Mise en place d'une plate-forme expérimentale à Melle (Poitou-Charentes)
F. Téreygeol

La réussite des collaborations scientifiques entreprises par le site touristique des mines de Melle avec l’Université de Poitiers et l’Université de Paris I a incité le comité de gestion à mettre en place une nouvelle collaboration avec le CNRS et le CEA au travers d’un projet portant sur l’expérimentation paléométallurgique.
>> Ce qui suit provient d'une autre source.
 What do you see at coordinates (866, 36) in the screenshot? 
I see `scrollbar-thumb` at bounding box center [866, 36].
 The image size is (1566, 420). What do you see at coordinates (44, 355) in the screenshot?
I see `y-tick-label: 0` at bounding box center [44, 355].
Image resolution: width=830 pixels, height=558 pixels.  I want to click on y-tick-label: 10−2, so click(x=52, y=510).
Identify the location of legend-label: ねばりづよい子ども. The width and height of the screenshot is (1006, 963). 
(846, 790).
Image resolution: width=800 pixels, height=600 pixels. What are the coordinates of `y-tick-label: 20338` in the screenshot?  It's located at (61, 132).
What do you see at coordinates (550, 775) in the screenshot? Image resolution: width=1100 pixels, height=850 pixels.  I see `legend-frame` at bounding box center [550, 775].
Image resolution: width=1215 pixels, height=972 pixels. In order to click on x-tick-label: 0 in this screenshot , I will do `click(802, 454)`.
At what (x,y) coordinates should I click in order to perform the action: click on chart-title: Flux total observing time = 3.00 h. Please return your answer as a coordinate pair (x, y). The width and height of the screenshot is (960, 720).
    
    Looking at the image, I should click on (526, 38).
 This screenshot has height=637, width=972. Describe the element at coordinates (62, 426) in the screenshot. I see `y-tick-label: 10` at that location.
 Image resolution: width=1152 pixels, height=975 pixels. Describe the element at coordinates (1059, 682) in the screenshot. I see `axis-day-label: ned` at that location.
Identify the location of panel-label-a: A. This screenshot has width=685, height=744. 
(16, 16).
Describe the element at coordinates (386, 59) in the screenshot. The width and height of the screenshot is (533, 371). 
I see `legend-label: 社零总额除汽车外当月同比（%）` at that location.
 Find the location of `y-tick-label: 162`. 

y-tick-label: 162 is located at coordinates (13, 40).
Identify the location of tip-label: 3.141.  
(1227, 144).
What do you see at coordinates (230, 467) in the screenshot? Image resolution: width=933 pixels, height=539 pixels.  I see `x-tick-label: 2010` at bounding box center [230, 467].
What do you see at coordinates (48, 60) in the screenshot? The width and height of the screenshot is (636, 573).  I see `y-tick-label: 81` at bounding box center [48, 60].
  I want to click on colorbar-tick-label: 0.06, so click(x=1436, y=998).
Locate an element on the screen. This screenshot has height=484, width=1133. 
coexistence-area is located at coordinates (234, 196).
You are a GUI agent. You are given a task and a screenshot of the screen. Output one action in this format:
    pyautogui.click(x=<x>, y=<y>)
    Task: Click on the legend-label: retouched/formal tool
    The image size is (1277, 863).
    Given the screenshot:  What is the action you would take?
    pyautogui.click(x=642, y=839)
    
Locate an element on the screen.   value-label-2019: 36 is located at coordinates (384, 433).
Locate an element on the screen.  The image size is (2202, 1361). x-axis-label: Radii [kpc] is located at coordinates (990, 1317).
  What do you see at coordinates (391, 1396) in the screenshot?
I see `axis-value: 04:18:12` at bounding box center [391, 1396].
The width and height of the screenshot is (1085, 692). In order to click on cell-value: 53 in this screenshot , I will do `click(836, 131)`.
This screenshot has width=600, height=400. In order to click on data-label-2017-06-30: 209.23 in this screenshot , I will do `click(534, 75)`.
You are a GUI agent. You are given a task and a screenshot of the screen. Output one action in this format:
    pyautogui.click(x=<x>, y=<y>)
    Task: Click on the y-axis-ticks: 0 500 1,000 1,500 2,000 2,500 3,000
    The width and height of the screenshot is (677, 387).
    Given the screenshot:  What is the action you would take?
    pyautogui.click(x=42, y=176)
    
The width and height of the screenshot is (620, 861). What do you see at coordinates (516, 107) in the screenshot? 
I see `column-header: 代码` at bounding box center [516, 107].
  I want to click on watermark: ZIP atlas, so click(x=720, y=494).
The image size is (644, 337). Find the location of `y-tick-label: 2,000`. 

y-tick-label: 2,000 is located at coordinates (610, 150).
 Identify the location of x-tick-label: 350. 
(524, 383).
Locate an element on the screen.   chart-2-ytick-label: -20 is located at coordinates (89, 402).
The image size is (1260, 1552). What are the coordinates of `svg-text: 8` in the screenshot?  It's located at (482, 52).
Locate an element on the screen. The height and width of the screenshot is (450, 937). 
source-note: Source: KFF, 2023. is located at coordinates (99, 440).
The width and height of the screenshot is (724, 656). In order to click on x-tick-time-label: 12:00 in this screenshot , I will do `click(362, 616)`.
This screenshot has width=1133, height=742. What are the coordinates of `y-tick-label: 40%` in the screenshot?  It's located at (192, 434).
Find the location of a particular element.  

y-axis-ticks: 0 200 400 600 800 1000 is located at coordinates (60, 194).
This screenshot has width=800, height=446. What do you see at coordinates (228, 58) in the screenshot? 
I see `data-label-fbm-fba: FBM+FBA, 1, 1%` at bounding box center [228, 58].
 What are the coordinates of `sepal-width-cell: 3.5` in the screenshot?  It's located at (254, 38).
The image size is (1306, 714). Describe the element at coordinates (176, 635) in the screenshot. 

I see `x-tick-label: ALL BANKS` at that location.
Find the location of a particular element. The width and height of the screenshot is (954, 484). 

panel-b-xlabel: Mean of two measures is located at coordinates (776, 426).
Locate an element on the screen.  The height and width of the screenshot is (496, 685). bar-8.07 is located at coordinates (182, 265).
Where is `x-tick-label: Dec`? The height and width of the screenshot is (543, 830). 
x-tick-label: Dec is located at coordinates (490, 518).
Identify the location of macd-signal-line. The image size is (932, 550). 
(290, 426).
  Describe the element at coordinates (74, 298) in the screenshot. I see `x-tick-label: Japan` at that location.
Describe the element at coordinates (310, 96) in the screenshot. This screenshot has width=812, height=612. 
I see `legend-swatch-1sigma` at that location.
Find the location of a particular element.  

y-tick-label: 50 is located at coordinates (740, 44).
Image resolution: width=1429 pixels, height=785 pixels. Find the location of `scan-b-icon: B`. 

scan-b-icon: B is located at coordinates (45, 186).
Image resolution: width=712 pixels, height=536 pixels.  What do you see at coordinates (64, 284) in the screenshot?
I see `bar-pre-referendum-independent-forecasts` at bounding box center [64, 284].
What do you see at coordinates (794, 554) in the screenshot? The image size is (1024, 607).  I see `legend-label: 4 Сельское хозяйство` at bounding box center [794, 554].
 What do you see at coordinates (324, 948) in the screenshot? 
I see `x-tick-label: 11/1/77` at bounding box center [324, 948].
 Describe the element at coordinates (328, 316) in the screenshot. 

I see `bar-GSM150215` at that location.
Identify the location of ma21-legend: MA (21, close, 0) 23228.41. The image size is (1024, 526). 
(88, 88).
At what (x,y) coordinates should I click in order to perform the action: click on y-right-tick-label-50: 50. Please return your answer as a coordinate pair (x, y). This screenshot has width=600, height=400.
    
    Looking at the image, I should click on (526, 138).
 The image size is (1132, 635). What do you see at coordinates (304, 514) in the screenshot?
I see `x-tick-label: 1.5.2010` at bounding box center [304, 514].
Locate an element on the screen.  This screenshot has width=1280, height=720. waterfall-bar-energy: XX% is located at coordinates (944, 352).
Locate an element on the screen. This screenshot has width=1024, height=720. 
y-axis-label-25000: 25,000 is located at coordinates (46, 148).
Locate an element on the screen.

Actuellement, c’est la quasi totalité de la chaîne opératoire de production de l’argent qui peut être expérimentée sur le site des mines d’argent des Rois Francs. Il ne manque qu’une seule étape : la coupellation en grand. Ce procédé a déjà été évoqué pour les essais de minerais. Il repose sur les mêmes processus physico-chimiques mais les quantités de plomb argentifères mises en jeu sont bien plus considérables puisque de quelques grammes pour l’essai, il faut traiter plusieurs dizaines de kilogrammes de plomb argentifère lors d’une coupellation. La mise en place d’une plate-forme expérimentale fixe, en collaboration avec le laboratoire Métallurgies et Cultures (UMR 5060 CNRS-UTBM) ainsi qu’avec le laboratoire Pierre Süe (UMR 9956, CNRS-CEA), permettra d’ici l’été 2005 d’expérimenter pour la première fois ce procédé qui nécessite des infrastructures lourdes. La collaboration autour de la construction de ce four fait également intervenir un forgeron et un potier tout deux professionnels. C’est en effet le croisement des données archéologiques, archéométriques et historiques avec le savoir-faire d’artisans actuels qui donne toutes les chances de réussite à cette entreprise qui offrira la possibilité aux visiteurs de découvrir l’ensemble des procédés techniques à mettre en œuvre pour arriver à produire l’argent tant convoité au haut Moyen Age.

 

Parallèlement, mais de façon tout à fait complémentaire, l’expérimentation sur le site des Mines d’Argent des Rois Francs s’est ouverte aux autres métallurgies. A présent, l’ensemble des métaux connus au Moyen Age est sujet d’expérimentation. Tout naturellement, c’est d’abord le cuivre argentifère qui a fait l’objet d’une approche expérimentale qu’il s’agisse des techniques de séparation du cuivre et de l’argent comme la liquation mais aussi à l’occasion de travaux sur les techniques de production des monnaies de billon. Des approches expérimentales sont également menées sur le cuivre et ses alliages tant dans le cadre de la production de bronze et de laiton que pour leur mise en forme et leur patine (bronze à l’or, bronze noir). Autre grand sujet de recherche, la métallurgie du fer est également représentée. L’équipe conduite par Philippe Dillmann travaille sur la phase de production du fer en posant clairement le problème du rôle des ventilations naturelle et forcée dans la réussite d’une opération de réduction du fer. La recherche sur la caractérisation des matériaux ferreux est aussi abordée selon un angle expérimental en reproduisant des soudures avec différents adjuvants. Enfin, l’or, au travers des procédés d’amalgamation et dorure, a trouvé sa place au sein de cette plate-forme. Afin d’asseoir définitivement cette ouverture aux autres métallurgies que celles du plomb et de l’argent, une seconde plate-forme expérimentale est également en construction. Elle permettra à terme d’élaborer des fours et de les conserver d’une année sur l’autre. Ainsi les opérations présentées au public deviendront encore plus efficaces car la phase de construction des fours sera particulièrement limitée permettant de se concentrer sur les opérations métallurgiques proprement dites. Le renouvellement des expérimentations va de paire avec l’évolution de la recherche. En fonction des nouvelles découvertes archéologiques sur des sites français comme étrangers, les expérimentations sont appelées à se renouveler chaque année. La paléométallurgie est un vaste sujet qui avait bien besoin d’un lieu propice à l’expérimentation et dont la pérennité soit assurée. Les Mines d’Argent des Rois Francs en fournissant l’infrastructure, les outils et le combustible assure de belles avancées scientifiques dans ce domaine. La contre partie naturelle est de pouvoir offrir aux visiteurs la vision d’une recherche vivante et active dans le domaine des arts du feu.